● **PROVIDED ENTRIES**:
____

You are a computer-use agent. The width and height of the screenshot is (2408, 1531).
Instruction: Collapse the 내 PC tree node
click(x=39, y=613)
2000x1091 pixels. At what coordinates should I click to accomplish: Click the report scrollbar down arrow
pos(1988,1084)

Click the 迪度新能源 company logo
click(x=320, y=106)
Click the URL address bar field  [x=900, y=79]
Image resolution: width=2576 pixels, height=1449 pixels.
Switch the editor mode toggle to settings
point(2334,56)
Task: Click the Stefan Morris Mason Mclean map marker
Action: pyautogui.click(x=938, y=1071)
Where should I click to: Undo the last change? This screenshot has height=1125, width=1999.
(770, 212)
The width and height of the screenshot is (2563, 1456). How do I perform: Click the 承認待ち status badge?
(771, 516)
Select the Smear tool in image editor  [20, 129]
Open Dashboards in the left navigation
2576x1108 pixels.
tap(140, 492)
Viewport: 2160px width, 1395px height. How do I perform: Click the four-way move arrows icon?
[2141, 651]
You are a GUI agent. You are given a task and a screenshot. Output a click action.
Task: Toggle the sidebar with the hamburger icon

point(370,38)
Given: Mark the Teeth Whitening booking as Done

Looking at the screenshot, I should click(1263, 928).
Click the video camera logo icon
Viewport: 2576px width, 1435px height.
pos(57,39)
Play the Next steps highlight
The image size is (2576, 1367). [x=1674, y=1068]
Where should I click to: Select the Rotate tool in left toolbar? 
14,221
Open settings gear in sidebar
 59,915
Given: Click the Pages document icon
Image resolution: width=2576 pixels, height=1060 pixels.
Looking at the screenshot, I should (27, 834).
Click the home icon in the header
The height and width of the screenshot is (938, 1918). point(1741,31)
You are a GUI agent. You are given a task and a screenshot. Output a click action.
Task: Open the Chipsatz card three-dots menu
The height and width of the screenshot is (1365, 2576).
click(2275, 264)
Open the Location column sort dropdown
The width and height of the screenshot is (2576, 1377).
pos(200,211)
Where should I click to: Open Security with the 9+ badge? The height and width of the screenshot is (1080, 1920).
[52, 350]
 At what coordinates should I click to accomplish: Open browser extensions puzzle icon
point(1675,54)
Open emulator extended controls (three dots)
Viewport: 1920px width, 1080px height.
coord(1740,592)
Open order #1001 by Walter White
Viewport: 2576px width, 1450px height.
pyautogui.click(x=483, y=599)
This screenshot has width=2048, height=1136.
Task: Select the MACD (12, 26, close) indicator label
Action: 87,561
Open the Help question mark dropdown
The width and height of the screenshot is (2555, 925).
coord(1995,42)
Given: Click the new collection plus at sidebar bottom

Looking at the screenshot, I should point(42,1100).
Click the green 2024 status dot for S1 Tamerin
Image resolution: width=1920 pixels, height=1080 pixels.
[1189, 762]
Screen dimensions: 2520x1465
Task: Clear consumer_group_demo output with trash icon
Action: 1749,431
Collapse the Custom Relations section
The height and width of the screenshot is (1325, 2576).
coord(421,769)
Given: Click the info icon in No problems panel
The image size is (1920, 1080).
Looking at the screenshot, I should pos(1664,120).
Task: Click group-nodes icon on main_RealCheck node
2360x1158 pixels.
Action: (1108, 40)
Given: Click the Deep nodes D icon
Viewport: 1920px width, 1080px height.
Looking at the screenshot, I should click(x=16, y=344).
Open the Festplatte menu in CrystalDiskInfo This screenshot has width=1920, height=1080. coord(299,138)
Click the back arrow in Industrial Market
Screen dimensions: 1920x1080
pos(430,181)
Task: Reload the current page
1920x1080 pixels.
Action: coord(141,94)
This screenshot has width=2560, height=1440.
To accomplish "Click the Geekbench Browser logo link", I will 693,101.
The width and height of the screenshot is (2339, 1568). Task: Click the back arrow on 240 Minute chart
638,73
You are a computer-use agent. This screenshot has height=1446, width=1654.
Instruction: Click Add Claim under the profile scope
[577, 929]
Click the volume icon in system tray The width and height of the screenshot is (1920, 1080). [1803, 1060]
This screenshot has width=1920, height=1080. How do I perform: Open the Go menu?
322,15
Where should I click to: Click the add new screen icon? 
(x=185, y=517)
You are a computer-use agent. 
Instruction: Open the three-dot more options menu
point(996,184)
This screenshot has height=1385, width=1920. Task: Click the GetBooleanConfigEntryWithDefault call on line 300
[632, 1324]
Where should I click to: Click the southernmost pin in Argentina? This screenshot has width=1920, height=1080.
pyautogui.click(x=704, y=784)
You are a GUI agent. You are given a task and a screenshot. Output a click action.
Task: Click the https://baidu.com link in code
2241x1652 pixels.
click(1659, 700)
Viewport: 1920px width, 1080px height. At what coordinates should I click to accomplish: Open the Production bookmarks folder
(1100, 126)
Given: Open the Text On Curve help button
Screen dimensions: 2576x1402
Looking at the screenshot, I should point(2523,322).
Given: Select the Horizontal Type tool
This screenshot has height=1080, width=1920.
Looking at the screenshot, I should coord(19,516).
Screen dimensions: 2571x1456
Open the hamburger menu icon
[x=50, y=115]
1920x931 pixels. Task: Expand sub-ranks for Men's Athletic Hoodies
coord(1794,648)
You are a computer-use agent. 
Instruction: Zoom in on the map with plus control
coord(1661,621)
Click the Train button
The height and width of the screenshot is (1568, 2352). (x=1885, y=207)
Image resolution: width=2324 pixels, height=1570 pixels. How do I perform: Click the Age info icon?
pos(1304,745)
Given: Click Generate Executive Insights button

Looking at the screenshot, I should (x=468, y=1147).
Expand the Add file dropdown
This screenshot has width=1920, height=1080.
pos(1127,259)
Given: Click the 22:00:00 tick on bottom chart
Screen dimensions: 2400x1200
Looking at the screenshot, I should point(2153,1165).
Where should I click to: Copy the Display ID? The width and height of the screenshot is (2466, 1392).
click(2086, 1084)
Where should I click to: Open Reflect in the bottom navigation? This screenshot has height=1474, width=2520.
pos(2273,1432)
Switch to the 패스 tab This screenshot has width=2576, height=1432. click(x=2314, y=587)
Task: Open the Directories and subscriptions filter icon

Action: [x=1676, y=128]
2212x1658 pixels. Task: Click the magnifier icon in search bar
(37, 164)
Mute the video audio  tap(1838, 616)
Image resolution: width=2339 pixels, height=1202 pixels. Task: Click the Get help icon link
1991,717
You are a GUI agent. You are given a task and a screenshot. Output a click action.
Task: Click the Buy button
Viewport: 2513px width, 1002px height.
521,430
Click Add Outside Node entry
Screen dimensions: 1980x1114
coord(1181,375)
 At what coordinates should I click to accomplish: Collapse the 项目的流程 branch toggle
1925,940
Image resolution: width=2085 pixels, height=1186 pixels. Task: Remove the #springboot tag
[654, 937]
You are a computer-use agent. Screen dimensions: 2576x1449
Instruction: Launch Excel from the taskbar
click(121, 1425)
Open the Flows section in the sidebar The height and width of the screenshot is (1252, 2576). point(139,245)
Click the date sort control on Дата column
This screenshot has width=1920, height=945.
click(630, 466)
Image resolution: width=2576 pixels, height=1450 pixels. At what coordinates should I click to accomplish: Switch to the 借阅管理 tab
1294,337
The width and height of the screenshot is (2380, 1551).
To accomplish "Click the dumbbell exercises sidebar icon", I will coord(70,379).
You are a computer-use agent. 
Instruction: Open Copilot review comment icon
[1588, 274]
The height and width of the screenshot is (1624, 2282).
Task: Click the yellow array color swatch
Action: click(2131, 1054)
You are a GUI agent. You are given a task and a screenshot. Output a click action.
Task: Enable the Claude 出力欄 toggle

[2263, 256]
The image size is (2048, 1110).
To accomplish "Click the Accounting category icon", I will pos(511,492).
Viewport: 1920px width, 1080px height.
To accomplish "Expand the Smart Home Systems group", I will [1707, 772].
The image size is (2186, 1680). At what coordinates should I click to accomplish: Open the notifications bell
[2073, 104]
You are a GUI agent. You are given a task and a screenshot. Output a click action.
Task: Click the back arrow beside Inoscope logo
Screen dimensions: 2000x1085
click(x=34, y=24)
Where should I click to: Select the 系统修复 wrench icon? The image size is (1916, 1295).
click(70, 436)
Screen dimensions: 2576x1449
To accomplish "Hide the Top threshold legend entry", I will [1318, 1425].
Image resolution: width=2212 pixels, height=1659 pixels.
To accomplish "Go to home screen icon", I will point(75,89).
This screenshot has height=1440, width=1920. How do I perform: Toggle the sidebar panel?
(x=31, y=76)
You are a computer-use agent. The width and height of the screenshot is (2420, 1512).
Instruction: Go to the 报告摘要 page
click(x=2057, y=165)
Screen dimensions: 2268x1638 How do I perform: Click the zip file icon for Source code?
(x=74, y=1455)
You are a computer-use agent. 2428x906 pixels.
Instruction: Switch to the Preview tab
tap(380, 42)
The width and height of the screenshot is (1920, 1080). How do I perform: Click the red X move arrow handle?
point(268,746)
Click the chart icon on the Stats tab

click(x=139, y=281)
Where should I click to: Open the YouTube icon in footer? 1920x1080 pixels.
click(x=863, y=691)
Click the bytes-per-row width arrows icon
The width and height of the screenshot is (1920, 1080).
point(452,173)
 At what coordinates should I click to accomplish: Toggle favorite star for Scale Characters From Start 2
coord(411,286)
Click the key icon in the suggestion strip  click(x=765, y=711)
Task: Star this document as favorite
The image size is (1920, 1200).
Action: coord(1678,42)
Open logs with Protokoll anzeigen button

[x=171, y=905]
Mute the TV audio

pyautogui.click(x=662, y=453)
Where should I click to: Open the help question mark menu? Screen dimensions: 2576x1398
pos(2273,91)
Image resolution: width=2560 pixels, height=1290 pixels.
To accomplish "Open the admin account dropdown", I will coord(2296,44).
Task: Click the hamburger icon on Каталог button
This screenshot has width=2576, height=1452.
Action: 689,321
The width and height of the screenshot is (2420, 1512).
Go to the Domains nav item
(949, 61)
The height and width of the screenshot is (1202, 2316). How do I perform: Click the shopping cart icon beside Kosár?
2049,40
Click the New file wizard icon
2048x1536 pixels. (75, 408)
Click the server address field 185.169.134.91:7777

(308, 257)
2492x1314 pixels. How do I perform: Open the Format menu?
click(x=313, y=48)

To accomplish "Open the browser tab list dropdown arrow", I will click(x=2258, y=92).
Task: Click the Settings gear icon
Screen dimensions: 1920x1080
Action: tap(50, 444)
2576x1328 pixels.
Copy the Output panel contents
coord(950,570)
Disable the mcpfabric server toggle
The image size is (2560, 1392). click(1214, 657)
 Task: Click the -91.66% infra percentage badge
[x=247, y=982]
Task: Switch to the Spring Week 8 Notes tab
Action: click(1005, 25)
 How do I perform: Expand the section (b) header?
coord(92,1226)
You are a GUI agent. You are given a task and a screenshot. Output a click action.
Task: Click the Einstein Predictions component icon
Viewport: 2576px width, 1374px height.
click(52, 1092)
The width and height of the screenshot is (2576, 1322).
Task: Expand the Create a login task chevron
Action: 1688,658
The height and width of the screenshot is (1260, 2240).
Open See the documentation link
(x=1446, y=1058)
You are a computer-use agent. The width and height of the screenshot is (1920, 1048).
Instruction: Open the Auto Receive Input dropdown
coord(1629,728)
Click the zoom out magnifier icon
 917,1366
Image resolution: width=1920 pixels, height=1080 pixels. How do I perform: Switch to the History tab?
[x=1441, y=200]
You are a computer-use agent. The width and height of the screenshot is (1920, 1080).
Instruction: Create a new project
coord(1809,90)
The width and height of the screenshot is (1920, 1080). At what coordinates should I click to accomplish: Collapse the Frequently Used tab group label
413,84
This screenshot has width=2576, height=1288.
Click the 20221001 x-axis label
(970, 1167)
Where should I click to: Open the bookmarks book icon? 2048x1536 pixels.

____

● **TASK DETAILS**: Every line above that holds "will" should be copied out.

● **TASK SOLUTION**:
To accomplish "Click the Geekbench Browser logo link", I will 693,101.
To accomplish "Click the dumbbell exercises sidebar icon", I will coord(70,379).
To accomplish "Click the Accounting category icon", I will pos(511,492).
To accomplish "Expand the Smart Home Systems group", I will [1707, 772].
To accomplish "Hide the Top threshold legend entry", I will [1318, 1425].
To accomplish "Go to home screen icon", I will point(75,89).
To accomplish "Open the admin account dropdown", I will coord(2296,44).
To accomplish "Open the browser tab list dropdown arrow", I will click(x=2258, y=92).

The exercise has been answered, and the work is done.